I saw Yahya Hassan read once, in Copenhagen for a crowded room. All of Denmark's cultural elite were there, everyone had come to see him and everyone was white and middle-aged.

He wore a suit and had the curly hair in a neat knot. He got up on stage and started reading. Rhythmic and aggressive, like a steam roller, yet elegant in some way. Each syllable had its place. Hassan read everything from his mobile, locked the screen and got off stage.

That somehow made him unreachable, perhaps a little arrogant. He did not need their applause. At the same time, the Danes' relationship to poetry, as well as politics, will always be characterized by one before and one after Yahya Hassan.

His passing feels as dramatic as his entry into the Danish public. He was 18 years old with such power in words that he shook the whole of Denmark's cultural sphere. Yahya Hassan was as hated and hailed.

In his 2013 debut , Hassan wrote about his upbringing in what he called the ghetto, in Aarhus. He wrote about the travels to Palestine in childhood and accused Muslims of being hypocrites. This aroused great debate on the cultural sites in Denmark, and eventually also in Sweden.

The poetic - and sometimes actually humorous - poems had a huge impact. The book was printed in 122,000 copies, a record among debut poets in Denmark.

Hassan only wrote in capital letters. They came as a bang, he screamed the reader in the face.
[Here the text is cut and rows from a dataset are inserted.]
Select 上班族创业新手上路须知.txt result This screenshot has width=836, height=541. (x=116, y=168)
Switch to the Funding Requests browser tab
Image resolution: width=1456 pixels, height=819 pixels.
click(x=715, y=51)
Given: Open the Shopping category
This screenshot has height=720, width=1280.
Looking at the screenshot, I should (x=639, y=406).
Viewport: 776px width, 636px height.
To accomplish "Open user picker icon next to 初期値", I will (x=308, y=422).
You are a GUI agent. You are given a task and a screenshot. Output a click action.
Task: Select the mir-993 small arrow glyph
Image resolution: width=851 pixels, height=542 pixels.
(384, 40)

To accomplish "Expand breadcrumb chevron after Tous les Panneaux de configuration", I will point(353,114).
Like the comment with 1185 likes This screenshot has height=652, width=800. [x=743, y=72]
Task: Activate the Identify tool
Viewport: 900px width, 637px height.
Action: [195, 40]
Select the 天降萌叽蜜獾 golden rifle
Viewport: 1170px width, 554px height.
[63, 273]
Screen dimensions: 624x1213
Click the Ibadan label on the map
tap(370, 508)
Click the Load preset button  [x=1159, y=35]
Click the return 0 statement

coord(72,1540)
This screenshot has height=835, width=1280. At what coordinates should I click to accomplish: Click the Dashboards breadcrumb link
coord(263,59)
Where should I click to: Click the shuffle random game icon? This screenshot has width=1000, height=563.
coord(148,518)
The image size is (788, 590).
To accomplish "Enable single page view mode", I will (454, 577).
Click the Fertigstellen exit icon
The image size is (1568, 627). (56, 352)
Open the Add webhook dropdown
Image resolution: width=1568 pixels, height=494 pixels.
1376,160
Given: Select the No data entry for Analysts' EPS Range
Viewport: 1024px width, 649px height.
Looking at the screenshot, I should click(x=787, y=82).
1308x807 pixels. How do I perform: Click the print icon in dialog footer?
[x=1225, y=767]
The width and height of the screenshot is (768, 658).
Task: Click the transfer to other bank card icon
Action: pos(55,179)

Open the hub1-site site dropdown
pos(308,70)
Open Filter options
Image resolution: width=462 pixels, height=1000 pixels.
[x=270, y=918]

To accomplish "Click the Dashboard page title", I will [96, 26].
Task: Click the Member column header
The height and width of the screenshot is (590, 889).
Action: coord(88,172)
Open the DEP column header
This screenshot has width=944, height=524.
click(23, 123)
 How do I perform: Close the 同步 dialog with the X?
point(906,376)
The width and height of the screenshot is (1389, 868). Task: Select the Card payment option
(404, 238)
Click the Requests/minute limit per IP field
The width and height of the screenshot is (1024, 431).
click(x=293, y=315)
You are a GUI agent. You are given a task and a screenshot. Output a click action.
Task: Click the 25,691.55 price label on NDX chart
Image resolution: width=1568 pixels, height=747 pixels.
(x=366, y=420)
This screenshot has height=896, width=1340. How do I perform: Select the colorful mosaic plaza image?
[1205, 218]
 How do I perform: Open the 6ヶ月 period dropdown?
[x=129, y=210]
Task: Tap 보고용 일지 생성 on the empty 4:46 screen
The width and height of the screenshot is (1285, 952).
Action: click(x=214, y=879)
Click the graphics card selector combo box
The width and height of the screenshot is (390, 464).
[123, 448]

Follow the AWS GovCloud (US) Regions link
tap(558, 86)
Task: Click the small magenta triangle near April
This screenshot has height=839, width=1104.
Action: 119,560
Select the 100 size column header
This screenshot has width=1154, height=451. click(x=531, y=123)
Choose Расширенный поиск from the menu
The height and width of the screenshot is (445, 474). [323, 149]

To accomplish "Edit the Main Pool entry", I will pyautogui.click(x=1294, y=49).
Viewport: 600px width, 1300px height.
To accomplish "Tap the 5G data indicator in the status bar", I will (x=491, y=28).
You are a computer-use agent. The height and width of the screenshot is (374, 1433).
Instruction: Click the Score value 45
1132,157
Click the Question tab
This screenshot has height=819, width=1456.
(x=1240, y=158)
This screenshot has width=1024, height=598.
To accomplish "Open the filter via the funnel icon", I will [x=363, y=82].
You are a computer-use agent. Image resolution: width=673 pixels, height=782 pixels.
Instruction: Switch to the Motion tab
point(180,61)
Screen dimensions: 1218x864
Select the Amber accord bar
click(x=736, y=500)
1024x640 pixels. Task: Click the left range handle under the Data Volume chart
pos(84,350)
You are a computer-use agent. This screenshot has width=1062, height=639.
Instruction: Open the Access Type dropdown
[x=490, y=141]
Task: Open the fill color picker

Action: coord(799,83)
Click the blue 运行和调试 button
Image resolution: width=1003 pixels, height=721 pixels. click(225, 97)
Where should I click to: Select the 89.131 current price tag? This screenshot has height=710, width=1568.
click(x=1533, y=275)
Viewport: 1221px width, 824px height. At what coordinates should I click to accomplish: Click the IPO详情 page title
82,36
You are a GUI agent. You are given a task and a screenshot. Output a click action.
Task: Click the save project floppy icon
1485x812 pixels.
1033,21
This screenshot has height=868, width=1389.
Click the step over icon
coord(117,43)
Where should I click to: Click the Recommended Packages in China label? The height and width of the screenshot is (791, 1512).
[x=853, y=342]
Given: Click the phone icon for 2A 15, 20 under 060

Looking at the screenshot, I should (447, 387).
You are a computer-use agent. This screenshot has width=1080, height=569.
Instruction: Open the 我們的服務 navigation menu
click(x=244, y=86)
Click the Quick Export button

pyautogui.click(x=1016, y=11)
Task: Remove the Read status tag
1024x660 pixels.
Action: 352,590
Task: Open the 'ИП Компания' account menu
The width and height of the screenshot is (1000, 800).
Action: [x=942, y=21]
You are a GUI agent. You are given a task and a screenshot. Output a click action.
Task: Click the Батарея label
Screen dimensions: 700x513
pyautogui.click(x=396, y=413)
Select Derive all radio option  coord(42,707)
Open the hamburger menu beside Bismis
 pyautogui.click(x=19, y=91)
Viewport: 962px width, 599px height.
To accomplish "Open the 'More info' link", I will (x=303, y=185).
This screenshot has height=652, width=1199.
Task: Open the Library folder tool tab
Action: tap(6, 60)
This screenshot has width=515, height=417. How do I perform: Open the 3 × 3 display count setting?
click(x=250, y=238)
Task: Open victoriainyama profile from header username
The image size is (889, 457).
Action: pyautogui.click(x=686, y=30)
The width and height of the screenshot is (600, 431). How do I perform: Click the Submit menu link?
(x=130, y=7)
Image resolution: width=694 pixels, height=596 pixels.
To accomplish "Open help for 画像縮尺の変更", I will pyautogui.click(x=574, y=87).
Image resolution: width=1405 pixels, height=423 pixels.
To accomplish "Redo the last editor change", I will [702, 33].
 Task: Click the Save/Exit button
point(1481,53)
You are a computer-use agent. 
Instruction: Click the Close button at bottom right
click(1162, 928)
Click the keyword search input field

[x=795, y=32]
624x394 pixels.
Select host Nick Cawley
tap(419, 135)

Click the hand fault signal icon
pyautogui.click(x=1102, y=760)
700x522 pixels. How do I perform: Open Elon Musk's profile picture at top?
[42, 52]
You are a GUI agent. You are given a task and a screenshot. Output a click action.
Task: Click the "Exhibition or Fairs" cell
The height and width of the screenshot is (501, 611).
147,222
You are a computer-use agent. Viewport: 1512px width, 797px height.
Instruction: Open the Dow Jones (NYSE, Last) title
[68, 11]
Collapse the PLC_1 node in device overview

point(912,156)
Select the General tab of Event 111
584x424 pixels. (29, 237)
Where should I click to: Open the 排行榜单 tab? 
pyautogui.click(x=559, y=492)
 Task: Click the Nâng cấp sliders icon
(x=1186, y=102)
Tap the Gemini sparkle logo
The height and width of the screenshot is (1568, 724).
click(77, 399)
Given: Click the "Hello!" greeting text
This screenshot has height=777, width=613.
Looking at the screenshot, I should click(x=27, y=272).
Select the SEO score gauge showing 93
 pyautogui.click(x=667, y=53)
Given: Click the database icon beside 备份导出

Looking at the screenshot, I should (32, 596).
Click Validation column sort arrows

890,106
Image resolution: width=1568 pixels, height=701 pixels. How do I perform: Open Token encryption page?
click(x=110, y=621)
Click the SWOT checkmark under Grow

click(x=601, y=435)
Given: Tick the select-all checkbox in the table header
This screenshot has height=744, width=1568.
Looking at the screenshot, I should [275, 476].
With his form he entered a literary tradition. Many derive the capital letters from the great Danish point poet Michael Strunge, who at the age of 27 took his life.

Yahya Hassan shot wildly around him - figuratively and literally. He struck in every direction, without mercy. The anger over Islamism on the one hand, and racism on the other, had long been boiling within him. He hated his parents, and especially the class community.

Hassan lived under the threat of death for several years. He was escorted by a bodyguard and did interviews in bulletproof vest. His life was characterized by drugs, violence and crime - something the public could see on his social media.

On Instagram there was a picture of him with Knausgårds My fight in one hand and a baseball tree in the other. It somehow sums up his whole person. The high cultural that meets the boundless.

It was the duality that made him special. He played with the words as only our greatest writers can. He came from nothing, and he was a poetic genius.

We will never know what Yahya Hassan would have written if he had continued to live. All we can do is read Yahya Hassan 2 and remember an icon.